>>>>
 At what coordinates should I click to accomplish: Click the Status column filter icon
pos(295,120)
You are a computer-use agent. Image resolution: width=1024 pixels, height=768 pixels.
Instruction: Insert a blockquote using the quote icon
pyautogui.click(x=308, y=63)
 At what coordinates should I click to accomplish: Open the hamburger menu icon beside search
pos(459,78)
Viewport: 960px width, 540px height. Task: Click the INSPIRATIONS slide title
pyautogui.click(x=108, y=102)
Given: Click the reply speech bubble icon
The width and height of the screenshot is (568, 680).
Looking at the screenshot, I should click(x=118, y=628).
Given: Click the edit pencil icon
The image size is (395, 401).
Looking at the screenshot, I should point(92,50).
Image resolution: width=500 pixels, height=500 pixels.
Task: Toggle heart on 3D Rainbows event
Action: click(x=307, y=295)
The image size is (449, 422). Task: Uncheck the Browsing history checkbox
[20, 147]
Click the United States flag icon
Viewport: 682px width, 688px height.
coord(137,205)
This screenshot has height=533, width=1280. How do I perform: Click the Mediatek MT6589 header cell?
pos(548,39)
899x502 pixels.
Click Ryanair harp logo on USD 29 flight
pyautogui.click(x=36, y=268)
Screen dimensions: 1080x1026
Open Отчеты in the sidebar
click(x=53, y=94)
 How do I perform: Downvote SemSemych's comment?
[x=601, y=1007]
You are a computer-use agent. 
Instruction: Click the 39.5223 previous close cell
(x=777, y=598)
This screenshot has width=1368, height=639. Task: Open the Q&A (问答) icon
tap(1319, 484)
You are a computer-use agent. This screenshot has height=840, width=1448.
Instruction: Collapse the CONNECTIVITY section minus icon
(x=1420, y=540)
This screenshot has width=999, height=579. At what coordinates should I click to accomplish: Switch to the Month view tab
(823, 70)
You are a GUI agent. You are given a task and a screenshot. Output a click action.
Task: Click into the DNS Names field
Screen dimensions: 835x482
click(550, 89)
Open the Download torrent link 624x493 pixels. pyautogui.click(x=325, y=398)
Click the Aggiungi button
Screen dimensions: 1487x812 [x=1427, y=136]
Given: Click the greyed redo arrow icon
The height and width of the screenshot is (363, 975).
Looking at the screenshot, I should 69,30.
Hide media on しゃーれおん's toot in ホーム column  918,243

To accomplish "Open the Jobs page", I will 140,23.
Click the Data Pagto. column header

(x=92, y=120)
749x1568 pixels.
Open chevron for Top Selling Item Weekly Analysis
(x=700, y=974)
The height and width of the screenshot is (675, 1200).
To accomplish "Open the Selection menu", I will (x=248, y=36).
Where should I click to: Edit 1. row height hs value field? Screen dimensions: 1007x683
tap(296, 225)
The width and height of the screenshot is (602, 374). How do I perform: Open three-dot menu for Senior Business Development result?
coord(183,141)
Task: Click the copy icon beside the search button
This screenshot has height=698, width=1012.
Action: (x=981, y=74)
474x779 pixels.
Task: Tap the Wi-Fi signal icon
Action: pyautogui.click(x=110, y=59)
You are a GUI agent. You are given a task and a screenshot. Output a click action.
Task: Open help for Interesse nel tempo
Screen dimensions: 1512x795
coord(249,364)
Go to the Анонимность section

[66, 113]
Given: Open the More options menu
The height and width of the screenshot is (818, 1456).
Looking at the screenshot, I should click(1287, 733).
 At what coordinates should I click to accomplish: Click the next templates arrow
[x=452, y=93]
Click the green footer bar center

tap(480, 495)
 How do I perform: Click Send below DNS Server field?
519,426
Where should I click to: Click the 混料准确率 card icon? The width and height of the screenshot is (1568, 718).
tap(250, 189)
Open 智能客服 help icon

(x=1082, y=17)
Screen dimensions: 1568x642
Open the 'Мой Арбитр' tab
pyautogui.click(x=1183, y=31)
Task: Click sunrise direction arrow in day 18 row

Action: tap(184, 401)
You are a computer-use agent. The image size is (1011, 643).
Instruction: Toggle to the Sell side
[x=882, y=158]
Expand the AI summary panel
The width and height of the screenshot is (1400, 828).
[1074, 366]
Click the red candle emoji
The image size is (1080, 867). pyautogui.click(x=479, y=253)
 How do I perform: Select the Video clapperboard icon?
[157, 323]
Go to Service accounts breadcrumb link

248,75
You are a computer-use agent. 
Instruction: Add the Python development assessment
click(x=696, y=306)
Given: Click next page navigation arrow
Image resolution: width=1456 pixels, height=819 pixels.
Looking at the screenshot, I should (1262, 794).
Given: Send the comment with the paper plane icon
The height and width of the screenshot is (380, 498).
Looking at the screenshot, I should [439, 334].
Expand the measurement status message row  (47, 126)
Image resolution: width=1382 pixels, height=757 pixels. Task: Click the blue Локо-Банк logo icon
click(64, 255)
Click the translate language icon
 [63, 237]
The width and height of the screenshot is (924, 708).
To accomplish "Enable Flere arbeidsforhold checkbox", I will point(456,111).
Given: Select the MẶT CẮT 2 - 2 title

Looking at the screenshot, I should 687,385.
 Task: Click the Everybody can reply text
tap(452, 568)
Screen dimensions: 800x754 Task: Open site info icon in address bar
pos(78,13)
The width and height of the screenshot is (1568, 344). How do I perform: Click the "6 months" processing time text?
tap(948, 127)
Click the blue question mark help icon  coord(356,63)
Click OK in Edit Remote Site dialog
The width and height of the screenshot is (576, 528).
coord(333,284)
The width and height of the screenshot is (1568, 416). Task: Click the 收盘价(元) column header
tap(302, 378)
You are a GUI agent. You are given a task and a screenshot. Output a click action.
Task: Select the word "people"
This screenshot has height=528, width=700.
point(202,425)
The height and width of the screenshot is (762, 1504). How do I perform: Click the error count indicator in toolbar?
<<<<
Supply the count of lines in the entries that include "computer", and no other text.

__RESPONSE TO THIS TASK__. 5